**Task:** Whenever the word "sidebar" turns up in a line of the data below, copy that line.

──────── Records for the exercise ────────

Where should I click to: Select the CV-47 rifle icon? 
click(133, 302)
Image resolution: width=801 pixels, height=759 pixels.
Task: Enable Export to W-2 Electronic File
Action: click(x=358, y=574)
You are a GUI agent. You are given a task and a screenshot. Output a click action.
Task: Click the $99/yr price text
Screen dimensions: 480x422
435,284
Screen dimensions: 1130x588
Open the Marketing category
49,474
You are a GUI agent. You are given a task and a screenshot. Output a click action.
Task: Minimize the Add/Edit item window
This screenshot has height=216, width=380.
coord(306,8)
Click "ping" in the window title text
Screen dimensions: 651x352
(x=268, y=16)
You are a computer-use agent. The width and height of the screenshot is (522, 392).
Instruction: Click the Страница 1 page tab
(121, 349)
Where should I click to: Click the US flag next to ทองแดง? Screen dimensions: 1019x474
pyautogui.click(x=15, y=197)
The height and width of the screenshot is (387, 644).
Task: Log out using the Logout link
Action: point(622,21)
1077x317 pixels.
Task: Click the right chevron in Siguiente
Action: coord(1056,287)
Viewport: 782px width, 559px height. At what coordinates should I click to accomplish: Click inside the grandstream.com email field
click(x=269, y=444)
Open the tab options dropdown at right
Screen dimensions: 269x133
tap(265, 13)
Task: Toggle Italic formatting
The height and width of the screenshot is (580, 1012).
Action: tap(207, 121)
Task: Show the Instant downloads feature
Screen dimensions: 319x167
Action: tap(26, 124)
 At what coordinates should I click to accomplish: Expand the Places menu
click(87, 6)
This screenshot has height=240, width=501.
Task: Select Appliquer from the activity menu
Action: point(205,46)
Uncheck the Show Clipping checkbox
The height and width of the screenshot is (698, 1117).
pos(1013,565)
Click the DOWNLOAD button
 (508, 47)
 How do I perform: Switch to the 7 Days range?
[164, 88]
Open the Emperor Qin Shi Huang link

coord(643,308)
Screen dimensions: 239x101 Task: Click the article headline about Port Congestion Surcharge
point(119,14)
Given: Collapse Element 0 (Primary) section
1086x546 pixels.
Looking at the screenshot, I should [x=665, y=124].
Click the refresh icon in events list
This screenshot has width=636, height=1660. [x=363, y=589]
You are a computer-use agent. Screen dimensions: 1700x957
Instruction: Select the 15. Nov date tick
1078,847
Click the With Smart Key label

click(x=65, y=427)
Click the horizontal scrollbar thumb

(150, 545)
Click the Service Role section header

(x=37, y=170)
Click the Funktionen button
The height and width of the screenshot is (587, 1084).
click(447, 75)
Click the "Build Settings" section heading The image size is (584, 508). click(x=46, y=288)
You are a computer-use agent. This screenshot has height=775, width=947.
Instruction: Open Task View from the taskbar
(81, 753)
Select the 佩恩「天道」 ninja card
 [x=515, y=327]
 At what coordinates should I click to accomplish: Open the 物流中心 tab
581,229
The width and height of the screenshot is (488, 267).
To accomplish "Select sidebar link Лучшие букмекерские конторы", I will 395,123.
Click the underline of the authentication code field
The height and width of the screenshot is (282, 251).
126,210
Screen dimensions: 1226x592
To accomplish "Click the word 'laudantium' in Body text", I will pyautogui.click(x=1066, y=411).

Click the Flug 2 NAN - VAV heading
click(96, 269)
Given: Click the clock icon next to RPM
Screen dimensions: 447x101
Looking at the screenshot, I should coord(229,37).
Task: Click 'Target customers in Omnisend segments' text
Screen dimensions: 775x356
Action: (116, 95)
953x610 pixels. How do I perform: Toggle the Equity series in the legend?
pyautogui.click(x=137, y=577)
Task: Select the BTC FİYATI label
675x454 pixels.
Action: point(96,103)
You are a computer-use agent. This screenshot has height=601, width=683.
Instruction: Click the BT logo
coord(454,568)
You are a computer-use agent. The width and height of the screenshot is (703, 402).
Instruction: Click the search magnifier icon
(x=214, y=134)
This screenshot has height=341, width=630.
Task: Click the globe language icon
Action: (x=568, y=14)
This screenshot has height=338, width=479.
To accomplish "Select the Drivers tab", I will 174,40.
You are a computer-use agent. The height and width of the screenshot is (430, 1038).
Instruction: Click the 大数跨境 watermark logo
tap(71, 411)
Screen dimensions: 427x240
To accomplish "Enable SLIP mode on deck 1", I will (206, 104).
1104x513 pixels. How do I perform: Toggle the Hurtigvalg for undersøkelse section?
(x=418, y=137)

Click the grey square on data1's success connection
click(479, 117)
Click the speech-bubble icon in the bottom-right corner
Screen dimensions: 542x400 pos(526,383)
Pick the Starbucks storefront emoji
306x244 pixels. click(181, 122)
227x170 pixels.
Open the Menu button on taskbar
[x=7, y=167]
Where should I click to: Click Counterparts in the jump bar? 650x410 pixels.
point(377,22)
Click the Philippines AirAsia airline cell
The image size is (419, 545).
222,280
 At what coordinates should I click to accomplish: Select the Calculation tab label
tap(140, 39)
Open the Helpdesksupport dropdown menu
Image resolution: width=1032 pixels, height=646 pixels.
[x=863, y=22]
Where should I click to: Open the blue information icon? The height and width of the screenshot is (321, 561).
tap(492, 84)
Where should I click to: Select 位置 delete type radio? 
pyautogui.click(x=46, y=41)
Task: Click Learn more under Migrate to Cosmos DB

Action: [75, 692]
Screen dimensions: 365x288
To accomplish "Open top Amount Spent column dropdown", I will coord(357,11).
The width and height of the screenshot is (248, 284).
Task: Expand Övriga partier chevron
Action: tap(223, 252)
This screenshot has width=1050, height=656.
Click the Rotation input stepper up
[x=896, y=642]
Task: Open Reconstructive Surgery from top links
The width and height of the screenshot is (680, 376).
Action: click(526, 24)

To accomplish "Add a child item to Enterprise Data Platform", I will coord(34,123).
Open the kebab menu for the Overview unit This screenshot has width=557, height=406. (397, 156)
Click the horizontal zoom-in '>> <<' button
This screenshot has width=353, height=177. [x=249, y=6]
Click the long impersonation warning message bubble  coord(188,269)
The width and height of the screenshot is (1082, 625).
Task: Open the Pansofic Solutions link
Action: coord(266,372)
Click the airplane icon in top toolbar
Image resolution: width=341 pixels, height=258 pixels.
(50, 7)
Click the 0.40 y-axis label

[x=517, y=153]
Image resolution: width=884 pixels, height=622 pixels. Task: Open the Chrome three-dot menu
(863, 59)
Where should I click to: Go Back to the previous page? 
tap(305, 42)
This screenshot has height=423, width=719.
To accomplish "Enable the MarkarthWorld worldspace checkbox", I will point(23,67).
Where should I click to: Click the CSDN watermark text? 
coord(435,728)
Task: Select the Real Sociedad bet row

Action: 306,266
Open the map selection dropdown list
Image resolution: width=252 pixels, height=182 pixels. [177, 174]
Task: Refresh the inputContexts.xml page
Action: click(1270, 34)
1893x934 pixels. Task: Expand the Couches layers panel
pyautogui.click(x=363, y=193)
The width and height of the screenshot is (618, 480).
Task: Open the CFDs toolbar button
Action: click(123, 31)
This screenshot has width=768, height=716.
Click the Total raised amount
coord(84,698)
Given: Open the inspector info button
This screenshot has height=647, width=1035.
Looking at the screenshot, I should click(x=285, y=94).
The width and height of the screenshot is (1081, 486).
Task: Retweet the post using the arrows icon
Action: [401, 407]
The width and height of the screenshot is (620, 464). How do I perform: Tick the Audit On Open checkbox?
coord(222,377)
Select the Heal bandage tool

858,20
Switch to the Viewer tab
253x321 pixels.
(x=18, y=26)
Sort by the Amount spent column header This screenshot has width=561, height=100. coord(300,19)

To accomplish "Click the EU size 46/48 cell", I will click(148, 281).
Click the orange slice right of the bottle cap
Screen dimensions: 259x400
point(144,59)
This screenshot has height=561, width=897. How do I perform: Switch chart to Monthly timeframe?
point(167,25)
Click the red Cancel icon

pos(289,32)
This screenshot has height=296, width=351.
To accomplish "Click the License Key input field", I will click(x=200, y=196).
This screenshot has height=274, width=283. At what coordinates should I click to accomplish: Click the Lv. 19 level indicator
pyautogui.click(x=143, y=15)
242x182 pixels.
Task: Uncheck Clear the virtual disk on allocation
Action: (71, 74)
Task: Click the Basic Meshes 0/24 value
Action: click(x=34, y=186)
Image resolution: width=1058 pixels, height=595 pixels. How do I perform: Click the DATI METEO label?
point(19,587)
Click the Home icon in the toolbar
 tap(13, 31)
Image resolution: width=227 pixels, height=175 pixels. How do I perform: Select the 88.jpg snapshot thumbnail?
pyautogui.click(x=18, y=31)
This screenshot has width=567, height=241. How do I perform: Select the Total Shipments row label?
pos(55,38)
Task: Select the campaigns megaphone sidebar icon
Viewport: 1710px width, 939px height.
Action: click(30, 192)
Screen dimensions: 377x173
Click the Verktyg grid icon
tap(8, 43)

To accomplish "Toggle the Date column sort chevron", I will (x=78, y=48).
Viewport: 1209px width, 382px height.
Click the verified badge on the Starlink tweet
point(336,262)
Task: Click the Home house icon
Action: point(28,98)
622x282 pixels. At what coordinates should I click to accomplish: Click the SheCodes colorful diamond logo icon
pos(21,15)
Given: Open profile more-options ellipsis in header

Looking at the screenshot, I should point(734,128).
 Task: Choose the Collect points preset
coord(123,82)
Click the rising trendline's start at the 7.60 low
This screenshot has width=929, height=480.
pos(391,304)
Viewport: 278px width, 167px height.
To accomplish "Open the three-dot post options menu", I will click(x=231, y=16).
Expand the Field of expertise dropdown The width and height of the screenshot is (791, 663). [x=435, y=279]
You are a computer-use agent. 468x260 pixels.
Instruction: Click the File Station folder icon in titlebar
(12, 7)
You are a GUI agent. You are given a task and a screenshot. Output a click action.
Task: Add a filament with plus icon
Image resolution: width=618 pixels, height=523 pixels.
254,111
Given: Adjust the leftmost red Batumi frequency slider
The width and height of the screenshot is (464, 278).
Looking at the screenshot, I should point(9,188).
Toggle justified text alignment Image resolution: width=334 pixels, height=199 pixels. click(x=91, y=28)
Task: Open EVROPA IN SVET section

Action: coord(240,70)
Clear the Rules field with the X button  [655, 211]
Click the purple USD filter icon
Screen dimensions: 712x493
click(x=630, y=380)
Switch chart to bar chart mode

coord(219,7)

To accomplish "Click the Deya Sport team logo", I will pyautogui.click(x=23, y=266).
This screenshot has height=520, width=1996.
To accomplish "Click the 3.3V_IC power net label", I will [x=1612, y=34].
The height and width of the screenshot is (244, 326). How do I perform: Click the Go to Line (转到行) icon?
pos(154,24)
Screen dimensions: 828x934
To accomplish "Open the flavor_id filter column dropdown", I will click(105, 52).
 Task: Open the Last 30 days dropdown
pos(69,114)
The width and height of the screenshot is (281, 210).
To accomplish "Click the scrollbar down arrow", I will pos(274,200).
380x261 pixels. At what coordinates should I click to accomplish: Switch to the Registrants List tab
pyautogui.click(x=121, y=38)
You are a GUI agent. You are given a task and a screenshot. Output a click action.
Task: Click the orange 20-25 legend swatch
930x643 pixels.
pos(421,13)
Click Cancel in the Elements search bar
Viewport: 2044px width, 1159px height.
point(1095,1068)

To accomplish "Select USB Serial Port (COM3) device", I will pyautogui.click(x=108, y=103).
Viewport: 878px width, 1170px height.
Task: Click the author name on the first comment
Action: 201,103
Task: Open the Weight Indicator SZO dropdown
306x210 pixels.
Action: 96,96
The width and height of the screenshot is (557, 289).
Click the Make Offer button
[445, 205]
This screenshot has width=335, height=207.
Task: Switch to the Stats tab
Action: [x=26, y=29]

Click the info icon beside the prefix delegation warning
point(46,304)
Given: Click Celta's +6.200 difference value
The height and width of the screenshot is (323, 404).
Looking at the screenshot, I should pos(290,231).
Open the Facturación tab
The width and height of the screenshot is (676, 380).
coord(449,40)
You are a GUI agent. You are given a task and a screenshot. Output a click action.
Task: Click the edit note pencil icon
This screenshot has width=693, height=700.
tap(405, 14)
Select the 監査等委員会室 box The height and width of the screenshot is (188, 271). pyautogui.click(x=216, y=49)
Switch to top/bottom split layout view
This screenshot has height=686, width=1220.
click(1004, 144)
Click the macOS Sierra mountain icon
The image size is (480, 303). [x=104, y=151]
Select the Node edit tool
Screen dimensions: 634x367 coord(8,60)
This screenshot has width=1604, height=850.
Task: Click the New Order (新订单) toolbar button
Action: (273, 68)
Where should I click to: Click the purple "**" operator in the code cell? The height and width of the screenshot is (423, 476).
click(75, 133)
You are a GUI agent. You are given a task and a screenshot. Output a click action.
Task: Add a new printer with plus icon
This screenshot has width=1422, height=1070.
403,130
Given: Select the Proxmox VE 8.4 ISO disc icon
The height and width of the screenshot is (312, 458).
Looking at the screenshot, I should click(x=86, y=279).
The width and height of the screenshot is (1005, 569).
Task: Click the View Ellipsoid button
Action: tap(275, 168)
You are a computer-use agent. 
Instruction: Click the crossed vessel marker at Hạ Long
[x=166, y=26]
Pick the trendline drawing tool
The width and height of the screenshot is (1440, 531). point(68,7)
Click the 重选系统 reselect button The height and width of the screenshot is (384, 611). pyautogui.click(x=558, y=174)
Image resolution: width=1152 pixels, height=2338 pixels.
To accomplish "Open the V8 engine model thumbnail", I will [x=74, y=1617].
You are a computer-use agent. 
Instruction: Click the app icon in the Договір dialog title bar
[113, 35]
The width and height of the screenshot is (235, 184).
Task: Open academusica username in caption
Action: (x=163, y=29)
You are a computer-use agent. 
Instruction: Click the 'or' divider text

────────

**Response:**
To accomplish "Select sidebar link Лучшие букмекерские конторы", I will 395,123.
Task: Select the campaigns megaphone sidebar icon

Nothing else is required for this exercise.